Until now. His new collection takes a high dive into that world, starting with its very obvious inspiration: textiles. Nicholas renders fabrics, from nubby herringbone tweeds to silky damasks, into shiny, textured rings and cuffs. He splices together, for instance, amethyst, lemon chrysoprase and 18-karat gold for a plaid-based bracelet pattern. But as lavish as that sounds, it’s actually a departure from the over-the-top statement pieces—a crab claw–shaped bracelet set with 2,000 precious stones, for example—for which he’s best known. “It’s a bit more simple,” says Nicholas. “I did this collection based on what I remember about my childhood, and I wanted to see it as I saw it then. There’s a simple, happy feeling to these pieces.”
While Proust had his tea-soaked madeleine to jog cherished memories, Nicholas has his bolts of cloth. “It wasn’t just the family fabrics,” he reminisces, “but going to Venice and [textile manufacturer] Rubelli’s with my father, shopping.

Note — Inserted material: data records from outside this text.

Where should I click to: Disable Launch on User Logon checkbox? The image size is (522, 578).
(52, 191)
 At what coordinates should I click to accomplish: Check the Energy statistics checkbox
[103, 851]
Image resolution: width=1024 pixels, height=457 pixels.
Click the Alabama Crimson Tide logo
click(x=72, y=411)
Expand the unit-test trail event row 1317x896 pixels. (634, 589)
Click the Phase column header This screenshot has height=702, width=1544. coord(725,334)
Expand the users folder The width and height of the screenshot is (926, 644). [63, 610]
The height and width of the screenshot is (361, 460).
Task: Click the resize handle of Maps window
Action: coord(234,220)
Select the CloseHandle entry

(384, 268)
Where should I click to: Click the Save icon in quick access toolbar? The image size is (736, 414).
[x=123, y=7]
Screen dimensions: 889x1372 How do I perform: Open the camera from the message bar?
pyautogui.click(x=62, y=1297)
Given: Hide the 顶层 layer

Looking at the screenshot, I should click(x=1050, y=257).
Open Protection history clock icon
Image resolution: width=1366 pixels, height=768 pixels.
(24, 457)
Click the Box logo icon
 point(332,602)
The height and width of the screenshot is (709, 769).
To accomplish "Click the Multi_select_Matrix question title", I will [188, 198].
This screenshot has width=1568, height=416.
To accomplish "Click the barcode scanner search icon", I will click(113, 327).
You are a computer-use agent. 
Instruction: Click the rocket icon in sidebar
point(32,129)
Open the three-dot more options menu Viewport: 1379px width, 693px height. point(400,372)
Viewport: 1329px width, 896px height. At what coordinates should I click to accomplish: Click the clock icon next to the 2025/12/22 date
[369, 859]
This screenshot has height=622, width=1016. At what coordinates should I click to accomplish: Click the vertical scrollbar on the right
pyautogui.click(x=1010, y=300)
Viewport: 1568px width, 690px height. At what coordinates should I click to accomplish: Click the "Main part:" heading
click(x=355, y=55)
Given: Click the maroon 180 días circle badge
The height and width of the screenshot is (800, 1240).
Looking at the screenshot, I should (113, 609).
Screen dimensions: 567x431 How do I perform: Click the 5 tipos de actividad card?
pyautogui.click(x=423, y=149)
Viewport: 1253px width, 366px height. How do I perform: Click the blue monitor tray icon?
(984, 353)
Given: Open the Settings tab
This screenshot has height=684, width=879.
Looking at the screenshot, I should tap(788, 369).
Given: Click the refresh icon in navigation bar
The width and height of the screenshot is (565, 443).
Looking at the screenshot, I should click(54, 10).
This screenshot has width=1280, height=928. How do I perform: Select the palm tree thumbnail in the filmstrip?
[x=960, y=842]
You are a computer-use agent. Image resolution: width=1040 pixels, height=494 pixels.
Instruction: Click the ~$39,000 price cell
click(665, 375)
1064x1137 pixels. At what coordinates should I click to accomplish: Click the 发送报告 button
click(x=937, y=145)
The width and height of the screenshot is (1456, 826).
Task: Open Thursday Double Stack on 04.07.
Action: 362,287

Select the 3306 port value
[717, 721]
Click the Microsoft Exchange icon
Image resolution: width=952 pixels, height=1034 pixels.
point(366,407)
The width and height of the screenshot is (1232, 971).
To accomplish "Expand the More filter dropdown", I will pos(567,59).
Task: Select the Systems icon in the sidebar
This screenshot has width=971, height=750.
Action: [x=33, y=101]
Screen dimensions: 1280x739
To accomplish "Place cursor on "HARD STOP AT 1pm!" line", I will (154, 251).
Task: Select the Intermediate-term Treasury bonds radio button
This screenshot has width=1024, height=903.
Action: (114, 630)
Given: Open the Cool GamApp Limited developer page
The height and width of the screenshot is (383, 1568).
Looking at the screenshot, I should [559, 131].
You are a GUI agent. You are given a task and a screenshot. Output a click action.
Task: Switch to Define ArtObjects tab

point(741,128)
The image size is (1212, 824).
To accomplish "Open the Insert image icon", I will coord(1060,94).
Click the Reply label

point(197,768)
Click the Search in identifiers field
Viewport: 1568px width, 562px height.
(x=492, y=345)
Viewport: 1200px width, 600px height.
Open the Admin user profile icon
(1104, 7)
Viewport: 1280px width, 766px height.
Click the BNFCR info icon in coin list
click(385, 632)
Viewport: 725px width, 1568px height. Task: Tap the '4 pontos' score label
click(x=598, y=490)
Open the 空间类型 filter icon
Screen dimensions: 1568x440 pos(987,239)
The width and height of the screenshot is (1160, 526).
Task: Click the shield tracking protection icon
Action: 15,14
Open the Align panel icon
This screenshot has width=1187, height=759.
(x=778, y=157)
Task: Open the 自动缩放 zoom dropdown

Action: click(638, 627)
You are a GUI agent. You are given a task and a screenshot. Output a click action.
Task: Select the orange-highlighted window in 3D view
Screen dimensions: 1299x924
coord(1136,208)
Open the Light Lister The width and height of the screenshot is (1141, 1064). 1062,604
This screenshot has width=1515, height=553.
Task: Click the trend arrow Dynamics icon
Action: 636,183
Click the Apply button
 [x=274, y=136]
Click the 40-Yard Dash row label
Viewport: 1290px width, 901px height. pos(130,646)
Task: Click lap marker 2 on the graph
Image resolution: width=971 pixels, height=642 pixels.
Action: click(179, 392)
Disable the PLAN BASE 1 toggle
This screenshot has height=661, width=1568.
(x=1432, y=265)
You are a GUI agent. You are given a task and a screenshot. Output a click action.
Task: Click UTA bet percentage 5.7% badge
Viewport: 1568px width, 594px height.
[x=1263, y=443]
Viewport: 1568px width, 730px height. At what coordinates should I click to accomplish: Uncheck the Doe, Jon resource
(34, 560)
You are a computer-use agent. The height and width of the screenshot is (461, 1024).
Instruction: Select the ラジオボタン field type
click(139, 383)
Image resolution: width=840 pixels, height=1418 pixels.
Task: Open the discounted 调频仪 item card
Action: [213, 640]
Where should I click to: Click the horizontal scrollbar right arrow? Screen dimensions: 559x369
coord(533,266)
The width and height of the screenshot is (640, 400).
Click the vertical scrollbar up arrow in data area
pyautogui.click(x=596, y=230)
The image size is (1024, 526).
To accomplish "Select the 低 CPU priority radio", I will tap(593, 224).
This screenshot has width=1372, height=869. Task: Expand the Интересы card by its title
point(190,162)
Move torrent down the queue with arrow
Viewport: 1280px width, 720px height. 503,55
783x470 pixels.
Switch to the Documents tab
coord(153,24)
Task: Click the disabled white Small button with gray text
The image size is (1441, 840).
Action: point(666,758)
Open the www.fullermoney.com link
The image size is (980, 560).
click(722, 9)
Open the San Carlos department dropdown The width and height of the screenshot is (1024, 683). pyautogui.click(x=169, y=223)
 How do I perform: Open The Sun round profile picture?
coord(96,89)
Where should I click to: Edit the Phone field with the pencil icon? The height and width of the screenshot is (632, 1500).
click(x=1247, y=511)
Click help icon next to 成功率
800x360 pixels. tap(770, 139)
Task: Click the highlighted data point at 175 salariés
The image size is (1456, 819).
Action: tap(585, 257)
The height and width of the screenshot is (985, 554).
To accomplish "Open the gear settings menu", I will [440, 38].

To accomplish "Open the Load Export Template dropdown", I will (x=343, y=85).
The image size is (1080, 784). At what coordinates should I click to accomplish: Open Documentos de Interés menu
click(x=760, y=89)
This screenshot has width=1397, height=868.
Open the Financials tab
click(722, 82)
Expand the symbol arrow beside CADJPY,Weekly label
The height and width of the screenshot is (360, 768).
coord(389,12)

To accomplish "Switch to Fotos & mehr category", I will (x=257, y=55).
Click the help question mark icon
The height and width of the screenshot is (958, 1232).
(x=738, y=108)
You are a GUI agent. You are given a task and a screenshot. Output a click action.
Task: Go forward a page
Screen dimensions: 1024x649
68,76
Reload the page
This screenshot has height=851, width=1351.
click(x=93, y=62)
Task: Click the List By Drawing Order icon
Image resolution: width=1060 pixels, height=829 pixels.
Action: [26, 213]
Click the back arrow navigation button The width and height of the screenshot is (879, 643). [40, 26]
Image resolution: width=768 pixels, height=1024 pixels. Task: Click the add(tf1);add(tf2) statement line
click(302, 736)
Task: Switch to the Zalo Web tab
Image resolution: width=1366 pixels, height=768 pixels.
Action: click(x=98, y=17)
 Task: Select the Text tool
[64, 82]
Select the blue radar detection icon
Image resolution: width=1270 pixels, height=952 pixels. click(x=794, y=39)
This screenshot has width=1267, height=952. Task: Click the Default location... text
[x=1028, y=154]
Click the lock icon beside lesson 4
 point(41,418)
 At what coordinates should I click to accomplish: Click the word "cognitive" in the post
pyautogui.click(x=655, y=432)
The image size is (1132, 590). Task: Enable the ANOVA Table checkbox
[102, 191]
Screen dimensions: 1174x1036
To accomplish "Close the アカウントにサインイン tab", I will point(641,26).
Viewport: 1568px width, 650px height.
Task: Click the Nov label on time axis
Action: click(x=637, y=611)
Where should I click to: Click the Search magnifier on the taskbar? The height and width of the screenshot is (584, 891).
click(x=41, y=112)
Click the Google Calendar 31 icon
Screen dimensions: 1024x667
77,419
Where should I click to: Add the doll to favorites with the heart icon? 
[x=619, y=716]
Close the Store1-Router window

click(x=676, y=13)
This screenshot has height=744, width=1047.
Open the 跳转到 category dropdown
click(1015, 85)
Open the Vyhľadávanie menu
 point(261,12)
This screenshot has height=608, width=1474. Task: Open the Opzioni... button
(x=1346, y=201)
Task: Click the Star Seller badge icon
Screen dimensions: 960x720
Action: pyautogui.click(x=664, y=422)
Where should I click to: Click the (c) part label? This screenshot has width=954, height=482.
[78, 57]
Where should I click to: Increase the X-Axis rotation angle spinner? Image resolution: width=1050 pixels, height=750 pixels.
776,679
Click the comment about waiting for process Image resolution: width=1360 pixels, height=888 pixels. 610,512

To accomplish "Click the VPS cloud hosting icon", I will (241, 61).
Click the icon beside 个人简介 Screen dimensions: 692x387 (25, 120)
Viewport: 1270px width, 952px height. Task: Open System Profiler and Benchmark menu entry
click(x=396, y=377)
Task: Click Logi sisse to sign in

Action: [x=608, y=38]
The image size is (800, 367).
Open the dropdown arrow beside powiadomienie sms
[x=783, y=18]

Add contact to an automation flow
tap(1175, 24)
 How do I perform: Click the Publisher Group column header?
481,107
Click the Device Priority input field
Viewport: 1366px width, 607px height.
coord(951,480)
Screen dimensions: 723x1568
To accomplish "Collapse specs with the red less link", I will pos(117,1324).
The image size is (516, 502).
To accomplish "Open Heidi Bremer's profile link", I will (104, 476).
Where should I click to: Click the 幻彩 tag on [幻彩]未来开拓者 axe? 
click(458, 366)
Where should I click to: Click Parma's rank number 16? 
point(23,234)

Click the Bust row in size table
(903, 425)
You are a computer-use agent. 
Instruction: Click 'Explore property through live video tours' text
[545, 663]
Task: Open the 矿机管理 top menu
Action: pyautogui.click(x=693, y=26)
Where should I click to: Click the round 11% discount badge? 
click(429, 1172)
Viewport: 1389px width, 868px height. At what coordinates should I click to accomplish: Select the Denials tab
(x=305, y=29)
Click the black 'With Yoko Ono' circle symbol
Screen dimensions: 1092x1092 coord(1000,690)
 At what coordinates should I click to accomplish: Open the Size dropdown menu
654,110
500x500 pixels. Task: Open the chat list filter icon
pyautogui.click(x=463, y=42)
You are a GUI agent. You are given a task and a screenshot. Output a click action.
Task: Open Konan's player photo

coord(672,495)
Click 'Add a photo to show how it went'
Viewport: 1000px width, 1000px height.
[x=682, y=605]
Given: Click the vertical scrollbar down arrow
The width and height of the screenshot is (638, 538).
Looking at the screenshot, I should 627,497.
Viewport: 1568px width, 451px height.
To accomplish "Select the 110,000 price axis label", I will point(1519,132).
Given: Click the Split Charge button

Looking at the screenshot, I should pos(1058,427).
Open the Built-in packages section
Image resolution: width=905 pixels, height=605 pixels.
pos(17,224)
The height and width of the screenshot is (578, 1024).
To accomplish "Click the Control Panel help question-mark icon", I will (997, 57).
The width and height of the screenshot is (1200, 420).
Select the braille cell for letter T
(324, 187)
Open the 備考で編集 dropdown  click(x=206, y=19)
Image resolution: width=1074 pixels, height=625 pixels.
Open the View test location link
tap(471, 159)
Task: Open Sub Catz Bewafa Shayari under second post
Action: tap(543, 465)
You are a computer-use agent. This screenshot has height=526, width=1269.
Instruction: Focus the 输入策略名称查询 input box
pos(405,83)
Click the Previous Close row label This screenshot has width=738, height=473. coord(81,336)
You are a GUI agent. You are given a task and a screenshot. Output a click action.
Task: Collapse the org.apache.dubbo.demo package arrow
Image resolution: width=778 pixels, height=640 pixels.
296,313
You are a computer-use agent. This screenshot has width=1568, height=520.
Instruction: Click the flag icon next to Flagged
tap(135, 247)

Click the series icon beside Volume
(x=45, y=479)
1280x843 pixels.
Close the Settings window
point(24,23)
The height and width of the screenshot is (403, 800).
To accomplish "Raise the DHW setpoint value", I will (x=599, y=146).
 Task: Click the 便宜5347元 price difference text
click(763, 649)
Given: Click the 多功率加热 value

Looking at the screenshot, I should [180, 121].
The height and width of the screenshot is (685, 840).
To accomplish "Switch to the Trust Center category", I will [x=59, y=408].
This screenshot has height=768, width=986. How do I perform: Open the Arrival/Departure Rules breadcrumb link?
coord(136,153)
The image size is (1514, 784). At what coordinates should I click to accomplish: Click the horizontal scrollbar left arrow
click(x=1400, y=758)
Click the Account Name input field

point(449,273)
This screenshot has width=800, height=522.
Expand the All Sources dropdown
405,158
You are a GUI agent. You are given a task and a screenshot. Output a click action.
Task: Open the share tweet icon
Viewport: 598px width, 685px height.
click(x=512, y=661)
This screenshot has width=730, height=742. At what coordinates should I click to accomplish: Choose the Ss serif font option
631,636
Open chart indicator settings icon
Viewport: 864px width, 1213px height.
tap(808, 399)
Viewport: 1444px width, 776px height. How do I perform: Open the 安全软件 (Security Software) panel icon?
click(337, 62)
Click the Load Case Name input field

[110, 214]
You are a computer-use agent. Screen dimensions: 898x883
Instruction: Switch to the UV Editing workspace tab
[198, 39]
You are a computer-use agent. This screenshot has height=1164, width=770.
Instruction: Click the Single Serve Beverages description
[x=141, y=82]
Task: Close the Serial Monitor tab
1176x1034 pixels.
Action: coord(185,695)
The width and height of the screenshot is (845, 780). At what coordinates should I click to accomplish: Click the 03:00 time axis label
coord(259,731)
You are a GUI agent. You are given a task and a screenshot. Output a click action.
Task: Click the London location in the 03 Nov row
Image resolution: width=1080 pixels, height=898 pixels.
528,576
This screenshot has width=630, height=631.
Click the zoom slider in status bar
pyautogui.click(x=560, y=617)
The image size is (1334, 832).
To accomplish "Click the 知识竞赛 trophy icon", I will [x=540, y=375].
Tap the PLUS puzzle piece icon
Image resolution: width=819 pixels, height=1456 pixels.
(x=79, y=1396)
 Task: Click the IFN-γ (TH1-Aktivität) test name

I wanted to approach jewelry with those remembrances in mind.” To that end, the herringbone design recalls his childhood trips to Ireland (the family has a home there); the damask motif connects the dots to Fortuny fabrics his father used; and the tartan—well, anyone familiar with the Draper oeuvre knows she and, by extension, Carleton were mad for plaid.
It seems this is a time of serious reflection on Planet Varney. The new book, an in-depth monograph published by Pointed Leaf Press, covers the considerable scope of the senior Varney’s career, including his early beginnings as a Spanish and English teacher and his ascent, at age 26, to the helm of the Dorothy Draper company. To shed some light on the book, Carleton, 68, conducts his portion of this interview via telephone from a terrace in St. Croix that overlooks the Caribbean. He peppers his conversation with anecdotes from such diverse characters as singer Ethel Merman and politicos Jimmy Carter and Dan Quayle—all past clients of his. He also touches on his 20-odd-year stint as interior designer to Joan Crawford, one of the greatest influences on his career. Indeed, a section in his book is devoted to the MGM grande dame. Crawford, he adds, “actually wanted me to marry her daughter, Christina.” You know, the tell-all author of Mommie Dearest. (That relationship went no further than a couple of dates.)
Press the younger Varney about growing up in this star-filled galaxy, and he’s cagey. And what few celebrity tales he does divulge come scraped of any gloss. Meryl Streep, for instance, was merely the woman he sold corn to on the weekends at the Varney country home in Stanfordville, New York. “We’d fill a truck and park it,” he recalls. “And everybody would come by.” His other Streep story takes place at the Hôtel Plaza Athénée in Paris. Varney was 11, upset with his parents and “trying to get the concierge to check me into an orphanage.” The actress, who recognized him from his corn peddling, talked him out of it.